**Your assignment**
An exact transcription of the data below is needed.

──────── Dataset entries

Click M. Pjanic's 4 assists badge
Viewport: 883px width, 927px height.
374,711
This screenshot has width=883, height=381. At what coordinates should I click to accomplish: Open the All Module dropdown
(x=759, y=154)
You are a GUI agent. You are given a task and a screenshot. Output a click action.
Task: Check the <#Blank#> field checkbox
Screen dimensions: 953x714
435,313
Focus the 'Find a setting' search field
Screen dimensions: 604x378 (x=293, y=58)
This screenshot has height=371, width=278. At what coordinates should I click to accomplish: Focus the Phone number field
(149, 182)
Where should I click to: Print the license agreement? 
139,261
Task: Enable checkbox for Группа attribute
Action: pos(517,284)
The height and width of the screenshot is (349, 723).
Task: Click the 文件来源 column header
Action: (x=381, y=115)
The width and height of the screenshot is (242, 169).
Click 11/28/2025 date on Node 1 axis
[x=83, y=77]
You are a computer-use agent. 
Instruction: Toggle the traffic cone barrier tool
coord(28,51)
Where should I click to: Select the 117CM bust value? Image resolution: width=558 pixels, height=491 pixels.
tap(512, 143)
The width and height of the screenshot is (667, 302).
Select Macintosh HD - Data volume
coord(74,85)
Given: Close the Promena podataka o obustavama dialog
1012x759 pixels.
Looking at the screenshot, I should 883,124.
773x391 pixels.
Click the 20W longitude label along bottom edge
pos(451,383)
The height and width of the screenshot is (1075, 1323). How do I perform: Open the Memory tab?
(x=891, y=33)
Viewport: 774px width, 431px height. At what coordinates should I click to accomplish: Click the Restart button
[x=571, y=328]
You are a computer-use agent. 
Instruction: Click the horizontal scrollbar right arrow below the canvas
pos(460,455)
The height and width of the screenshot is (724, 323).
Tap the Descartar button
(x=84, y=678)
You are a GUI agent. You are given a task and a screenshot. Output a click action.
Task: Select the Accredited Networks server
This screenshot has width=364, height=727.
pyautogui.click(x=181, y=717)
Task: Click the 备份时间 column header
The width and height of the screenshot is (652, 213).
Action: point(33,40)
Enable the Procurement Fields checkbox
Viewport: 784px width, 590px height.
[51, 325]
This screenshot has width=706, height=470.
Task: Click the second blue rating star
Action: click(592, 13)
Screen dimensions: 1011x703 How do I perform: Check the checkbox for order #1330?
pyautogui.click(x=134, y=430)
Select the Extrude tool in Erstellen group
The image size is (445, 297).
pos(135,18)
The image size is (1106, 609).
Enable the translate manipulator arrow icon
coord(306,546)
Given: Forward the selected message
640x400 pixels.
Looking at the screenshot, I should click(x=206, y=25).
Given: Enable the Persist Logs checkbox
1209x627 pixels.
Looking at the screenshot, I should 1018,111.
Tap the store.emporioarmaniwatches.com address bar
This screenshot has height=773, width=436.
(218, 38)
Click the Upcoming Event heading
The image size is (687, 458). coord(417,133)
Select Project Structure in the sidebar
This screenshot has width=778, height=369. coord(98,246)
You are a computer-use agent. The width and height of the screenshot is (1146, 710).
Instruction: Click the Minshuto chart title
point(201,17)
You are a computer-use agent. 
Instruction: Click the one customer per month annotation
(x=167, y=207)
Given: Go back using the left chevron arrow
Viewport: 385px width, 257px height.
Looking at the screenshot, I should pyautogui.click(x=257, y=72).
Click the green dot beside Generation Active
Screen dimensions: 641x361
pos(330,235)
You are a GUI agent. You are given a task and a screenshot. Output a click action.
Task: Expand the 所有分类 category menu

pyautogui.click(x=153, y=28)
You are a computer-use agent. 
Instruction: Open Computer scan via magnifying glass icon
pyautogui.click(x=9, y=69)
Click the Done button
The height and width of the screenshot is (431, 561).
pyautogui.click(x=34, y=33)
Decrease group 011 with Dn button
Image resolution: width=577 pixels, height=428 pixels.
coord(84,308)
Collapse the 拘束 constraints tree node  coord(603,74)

────────────────

**Response area**
Click M. Pjanic's 4 assists badge
Viewport: 883px width, 927px height.
374,711
This screenshot has width=883, height=381. At what coordinates should I click to accomplish: Open the All Module dropdown
(x=759, y=154)
You are a GUI agent. You are given a task and a screenshot. Output a click action.
Task: Check the <#Blank#> field checkbox
Screen dimensions: 953x714
435,313
Focus the 'Find a setting' search field
Screen dimensions: 604x378 (x=293, y=58)
This screenshot has height=371, width=278. At what coordinates should I click to accomplish: Focus the Phone number field
(149, 182)
Where should I click to: Print the license agreement? 
139,261
Task: Enable checkbox for Группа attribute
Action: pos(517,284)
The height and width of the screenshot is (349, 723).
Task: Click the 文件来源 column header
Action: (x=381, y=115)
The width and height of the screenshot is (242, 169).
Click 11/28/2025 date on Node 1 axis
[x=83, y=77]
You are a computer-use agent. 
Instruction: Toggle the traffic cone barrier tool
coord(28,51)
Where should I click to: Select the 117CM bust value? Image resolution: width=558 pixels, height=491 pixels.
tap(512, 143)
The width and height of the screenshot is (667, 302).
Select Macintosh HD - Data volume
coord(74,85)
Given: Close the Promena podataka o obustavama dialog
1012x759 pixels.
Looking at the screenshot, I should 883,124.
773x391 pixels.
Click the 20W longitude label along bottom edge
pos(451,383)
The height and width of the screenshot is (1075, 1323). How do I perform: Open the Memory tab?
(x=891, y=33)
Viewport: 774px width, 431px height. At what coordinates should I click to accomplish: Click the Restart button
[x=571, y=328]
You are a computer-use agent. 
Instruction: Click the horizontal scrollbar right arrow below the canvas
pos(460,455)
The height and width of the screenshot is (724, 323).
Tap the Descartar button
(x=84, y=678)
You are a GUI agent. You are given a task and a screenshot. Output a click action.
Task: Select the Accredited Networks server
This screenshot has width=364, height=727.
pyautogui.click(x=181, y=717)
Task: Click the 备份时间 column header
The width and height of the screenshot is (652, 213).
Action: point(33,40)
Enable the Procurement Fields checkbox
Viewport: 784px width, 590px height.
[51, 325]
This screenshot has width=706, height=470.
Task: Click the second blue rating star
Action: click(592, 13)
Screen dimensions: 1011x703 How do I perform: Check the checkbox for order #1330?
pyautogui.click(x=134, y=430)
Select the Extrude tool in Erstellen group
The image size is (445, 297).
pos(135,18)
The image size is (1106, 609).
Enable the translate manipulator arrow icon
coord(306,546)
Given: Forward the selected message
640x400 pixels.
Looking at the screenshot, I should click(x=206, y=25).
Given: Enable the Persist Logs checkbox
1209x627 pixels.
Looking at the screenshot, I should 1018,111.
Tap the store.emporioarmaniwatches.com address bar
This screenshot has height=773, width=436.
(218, 38)
Click the Upcoming Event heading
The image size is (687, 458). coord(417,133)
Select Project Structure in the sidebar
This screenshot has width=778, height=369. coord(98,246)
You are a computer-use agent. The width and height of the screenshot is (1146, 710).
Instruction: Click the Minshuto chart title
point(201,17)
You are a computer-use agent. 
Instruction: Click the one customer per month annotation
(x=167, y=207)
Given: Go back using the left chevron arrow
Viewport: 385px width, 257px height.
Looking at the screenshot, I should pyautogui.click(x=257, y=72).
Click the green dot beside Generation Active
Screen dimensions: 641x361
pos(330,235)
You are a GUI agent. You are given a task and a screenshot. Output a click action.
Task: Expand the 所有分类 category menu

pyautogui.click(x=153, y=28)
You are a computer-use agent. 
Instruction: Open Computer scan via magnifying glass icon
pyautogui.click(x=9, y=69)
Click the Done button
The height and width of the screenshot is (431, 561).
pyautogui.click(x=34, y=33)
Decrease group 011 with Dn button
Image resolution: width=577 pixels, height=428 pixels.
coord(84,308)
Collapse the 拘束 constraints tree node  coord(603,74)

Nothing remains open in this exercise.